Pixel coordinate grounding data

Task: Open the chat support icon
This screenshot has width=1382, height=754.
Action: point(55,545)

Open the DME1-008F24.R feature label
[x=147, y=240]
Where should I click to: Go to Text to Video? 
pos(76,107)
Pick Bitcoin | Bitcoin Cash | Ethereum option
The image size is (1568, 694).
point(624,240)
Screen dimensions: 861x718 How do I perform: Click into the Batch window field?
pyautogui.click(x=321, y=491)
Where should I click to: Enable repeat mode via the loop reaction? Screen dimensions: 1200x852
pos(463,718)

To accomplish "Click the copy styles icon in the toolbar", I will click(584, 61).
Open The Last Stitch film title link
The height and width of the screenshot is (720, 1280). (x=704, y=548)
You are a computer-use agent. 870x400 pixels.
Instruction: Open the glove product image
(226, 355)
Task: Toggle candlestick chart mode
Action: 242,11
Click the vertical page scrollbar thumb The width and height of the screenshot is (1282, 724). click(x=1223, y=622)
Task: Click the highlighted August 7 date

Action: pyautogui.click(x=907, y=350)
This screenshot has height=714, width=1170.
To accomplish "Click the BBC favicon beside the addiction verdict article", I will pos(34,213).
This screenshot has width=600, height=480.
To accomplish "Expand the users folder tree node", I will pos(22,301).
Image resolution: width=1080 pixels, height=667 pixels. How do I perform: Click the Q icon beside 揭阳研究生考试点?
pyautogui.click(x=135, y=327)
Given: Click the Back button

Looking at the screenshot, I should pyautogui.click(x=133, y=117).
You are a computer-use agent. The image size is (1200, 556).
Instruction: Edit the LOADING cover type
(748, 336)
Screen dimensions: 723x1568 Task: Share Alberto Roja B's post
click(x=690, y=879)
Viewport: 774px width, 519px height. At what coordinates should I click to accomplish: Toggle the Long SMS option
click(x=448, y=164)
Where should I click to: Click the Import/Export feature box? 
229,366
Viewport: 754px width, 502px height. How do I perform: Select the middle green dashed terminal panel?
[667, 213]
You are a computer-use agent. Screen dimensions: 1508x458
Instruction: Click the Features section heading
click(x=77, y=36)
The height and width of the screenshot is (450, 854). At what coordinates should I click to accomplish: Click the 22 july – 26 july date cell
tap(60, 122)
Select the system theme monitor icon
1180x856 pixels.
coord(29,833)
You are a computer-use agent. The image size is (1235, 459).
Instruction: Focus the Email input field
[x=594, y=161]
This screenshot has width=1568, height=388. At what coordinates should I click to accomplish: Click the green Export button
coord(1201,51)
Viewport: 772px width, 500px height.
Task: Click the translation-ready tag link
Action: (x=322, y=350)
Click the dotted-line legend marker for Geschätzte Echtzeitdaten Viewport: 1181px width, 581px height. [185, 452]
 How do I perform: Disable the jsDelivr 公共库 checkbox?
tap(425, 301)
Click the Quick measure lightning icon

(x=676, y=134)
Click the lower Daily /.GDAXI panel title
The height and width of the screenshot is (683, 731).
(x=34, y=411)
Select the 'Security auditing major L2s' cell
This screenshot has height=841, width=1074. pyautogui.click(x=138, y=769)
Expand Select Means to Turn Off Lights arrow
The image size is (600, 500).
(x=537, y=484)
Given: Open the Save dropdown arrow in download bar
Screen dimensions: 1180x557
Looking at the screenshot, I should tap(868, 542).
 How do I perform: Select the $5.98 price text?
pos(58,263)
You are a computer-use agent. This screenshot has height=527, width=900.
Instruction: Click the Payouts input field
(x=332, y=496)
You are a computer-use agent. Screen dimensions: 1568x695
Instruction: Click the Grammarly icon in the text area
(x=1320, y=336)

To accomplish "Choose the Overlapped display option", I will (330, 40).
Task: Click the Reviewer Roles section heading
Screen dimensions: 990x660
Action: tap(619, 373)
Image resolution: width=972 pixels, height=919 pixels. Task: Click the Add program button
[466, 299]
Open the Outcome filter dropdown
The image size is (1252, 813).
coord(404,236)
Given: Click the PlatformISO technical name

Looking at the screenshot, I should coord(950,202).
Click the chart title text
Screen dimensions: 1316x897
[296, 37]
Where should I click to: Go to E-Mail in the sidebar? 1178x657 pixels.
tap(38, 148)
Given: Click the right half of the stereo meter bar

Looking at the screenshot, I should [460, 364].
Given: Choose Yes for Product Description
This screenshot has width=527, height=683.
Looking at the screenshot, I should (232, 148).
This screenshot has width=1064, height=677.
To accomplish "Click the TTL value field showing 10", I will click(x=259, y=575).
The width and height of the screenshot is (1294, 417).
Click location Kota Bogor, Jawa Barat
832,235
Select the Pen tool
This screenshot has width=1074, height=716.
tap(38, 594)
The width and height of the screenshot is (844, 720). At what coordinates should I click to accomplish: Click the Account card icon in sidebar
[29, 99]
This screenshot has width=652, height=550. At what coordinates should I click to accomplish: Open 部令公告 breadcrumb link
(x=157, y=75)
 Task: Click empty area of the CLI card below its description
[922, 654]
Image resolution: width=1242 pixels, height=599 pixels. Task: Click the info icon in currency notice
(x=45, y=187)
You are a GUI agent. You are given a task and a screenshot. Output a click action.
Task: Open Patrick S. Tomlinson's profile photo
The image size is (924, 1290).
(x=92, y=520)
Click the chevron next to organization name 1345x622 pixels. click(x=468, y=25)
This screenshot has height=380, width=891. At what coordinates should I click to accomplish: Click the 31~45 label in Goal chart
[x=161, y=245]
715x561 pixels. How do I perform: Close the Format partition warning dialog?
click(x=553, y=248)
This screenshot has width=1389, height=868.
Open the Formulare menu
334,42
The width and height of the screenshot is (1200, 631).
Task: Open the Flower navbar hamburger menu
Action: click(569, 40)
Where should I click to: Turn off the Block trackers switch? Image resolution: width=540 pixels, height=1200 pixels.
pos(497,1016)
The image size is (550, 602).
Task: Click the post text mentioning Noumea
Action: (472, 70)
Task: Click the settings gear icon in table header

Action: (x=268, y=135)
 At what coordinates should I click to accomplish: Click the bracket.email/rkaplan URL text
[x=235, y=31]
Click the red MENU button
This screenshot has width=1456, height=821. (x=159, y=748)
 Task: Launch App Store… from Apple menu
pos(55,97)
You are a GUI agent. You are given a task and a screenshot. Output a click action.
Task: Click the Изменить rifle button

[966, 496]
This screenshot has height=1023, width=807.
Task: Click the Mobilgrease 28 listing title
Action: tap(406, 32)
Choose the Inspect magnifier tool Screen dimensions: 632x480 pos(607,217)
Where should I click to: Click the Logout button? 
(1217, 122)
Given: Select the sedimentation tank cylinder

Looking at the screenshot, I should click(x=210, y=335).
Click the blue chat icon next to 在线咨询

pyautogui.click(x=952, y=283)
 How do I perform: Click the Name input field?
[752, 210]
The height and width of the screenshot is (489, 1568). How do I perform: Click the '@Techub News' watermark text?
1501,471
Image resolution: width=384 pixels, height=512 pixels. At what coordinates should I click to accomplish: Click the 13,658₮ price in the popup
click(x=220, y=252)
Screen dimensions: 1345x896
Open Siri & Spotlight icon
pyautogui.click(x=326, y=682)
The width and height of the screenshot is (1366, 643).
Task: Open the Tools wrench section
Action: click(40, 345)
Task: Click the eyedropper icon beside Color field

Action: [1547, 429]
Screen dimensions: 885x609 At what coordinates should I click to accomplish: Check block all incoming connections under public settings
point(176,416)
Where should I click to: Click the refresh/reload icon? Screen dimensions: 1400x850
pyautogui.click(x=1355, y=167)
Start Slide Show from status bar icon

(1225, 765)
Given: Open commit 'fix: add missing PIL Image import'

**Directions:**
All lines above that contain "dropdown" are required in the answer.

**Task output:**
Given: Open the Save dropdown arrow in download bar
Open the Outcome filter dropdown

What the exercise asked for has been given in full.